De ses doigts experts, Nikodemus tâta les écailles du bulbe. Le bourgeon avait la taille d’un énorme chou, et sa membrane externe était dure comme l’écorce, distendue à rompre. Pas de doute quant au diagnostic : le maître-sève faisait face à un sévère cas de gonflement sévique.

Le sèvetier à ses côtés semblait inquiet, et avait raison de l’être : on était encore à plus de dix jours de la Cueillette ; si on ne faisait rien, l’enfant serait perdu.

— J’ai besoin d’un seau et d’une rigole. D’un peu plus de lumière, aussi.

Son ordre donné, Nikodemus retira la sacoche de son dos et en sortit ses instruments. En trois pas, le sèvetier rallia le nœud du bois marquant l’entrée de la cavité. D’un mouvement de main, il venta vers la paroi. L’air ainsi manipulé en caressa les points sensibles, l’écorce se rétracta en corolle, et le soleil inonda la chambre féconde.

La main sûre, de la pointe aiguisée de sa serpe, Nikodemus traça un fin sillon sur l’écaille. Avec mille précautions, sa chignole perça ensuite la partie supérieure du bourgeon. Quand il atteignit la poche interne, il y eut un poc qui fit sursauter le sèvetier. Le maître-sève retira aussitôt l’instrument, et le trop-plein d’eau de vie coula de l’orifice, guidé par la saignée pratiquée plus tôt. La rigole récolta le filet visqueux et l’évacua dans le seau afin qu’il ne contamine pas le bassin en dessous. La pression à l’intérieur du bulbe diminua.

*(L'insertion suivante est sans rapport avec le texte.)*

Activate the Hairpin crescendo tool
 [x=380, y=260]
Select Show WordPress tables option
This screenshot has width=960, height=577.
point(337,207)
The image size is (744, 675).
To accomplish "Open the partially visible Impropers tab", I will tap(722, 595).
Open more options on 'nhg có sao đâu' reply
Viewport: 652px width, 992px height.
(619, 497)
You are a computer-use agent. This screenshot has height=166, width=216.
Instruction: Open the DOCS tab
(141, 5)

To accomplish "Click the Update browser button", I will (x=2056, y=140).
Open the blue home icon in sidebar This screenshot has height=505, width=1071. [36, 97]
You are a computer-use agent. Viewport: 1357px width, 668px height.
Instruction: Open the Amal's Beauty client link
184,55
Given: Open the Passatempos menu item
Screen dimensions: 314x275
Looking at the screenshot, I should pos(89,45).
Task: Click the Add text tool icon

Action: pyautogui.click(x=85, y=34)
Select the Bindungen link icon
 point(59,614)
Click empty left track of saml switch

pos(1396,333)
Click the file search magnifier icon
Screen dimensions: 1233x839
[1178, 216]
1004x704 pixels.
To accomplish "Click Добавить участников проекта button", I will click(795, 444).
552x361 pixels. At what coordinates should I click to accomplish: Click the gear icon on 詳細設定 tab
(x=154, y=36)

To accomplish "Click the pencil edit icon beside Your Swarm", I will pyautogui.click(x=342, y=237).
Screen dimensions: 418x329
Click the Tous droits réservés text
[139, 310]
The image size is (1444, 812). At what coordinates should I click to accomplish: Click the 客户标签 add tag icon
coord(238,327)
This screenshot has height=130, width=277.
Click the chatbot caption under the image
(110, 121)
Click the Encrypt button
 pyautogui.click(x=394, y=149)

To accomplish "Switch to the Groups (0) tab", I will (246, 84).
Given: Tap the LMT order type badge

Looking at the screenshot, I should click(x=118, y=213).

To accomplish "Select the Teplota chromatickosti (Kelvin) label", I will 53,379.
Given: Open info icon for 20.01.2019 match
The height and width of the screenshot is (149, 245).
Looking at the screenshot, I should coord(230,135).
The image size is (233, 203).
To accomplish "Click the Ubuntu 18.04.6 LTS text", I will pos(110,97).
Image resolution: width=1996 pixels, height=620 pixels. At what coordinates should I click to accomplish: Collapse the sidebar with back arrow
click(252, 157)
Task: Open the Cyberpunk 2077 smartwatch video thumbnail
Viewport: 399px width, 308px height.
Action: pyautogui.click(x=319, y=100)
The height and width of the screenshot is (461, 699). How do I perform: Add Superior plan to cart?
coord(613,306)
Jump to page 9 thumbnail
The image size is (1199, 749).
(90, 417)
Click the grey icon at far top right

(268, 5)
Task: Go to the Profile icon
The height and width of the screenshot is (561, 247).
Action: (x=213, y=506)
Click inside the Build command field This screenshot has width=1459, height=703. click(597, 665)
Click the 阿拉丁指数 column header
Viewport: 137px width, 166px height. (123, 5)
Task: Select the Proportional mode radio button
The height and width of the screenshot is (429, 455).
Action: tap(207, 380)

Il sourit, et le sèvetier se détendit.

— Vous voir œuvrer est toujours aussi impressionnant, Maître Saule. Vous semblez si calme !

Nikodemus le gratifia d’un clin d’œil.

— J’ai un truc, Sèvetier Lys : il suffit de se dire que l’enfant ne peut pas mourir. L’Arbre-Mère ne le permettrait pas.

 

Nikodemus sortit de la chambre féconde en plissant les paupières sous l’intensité lumineuse. Sans non plus s’asseoir — pourquoi ne pas faire la sieste, pendant qu’on y était ? —, il s’accorda une pause et appuya son imposante charpente sur la rambarde de la Grande Ceinture. La sueur glissait des rides de ses tempes jusque dans sa barbe, mais la chaleur de cette fin d’été le rendait pourtant enthousiaste : la Cueillette approchait. 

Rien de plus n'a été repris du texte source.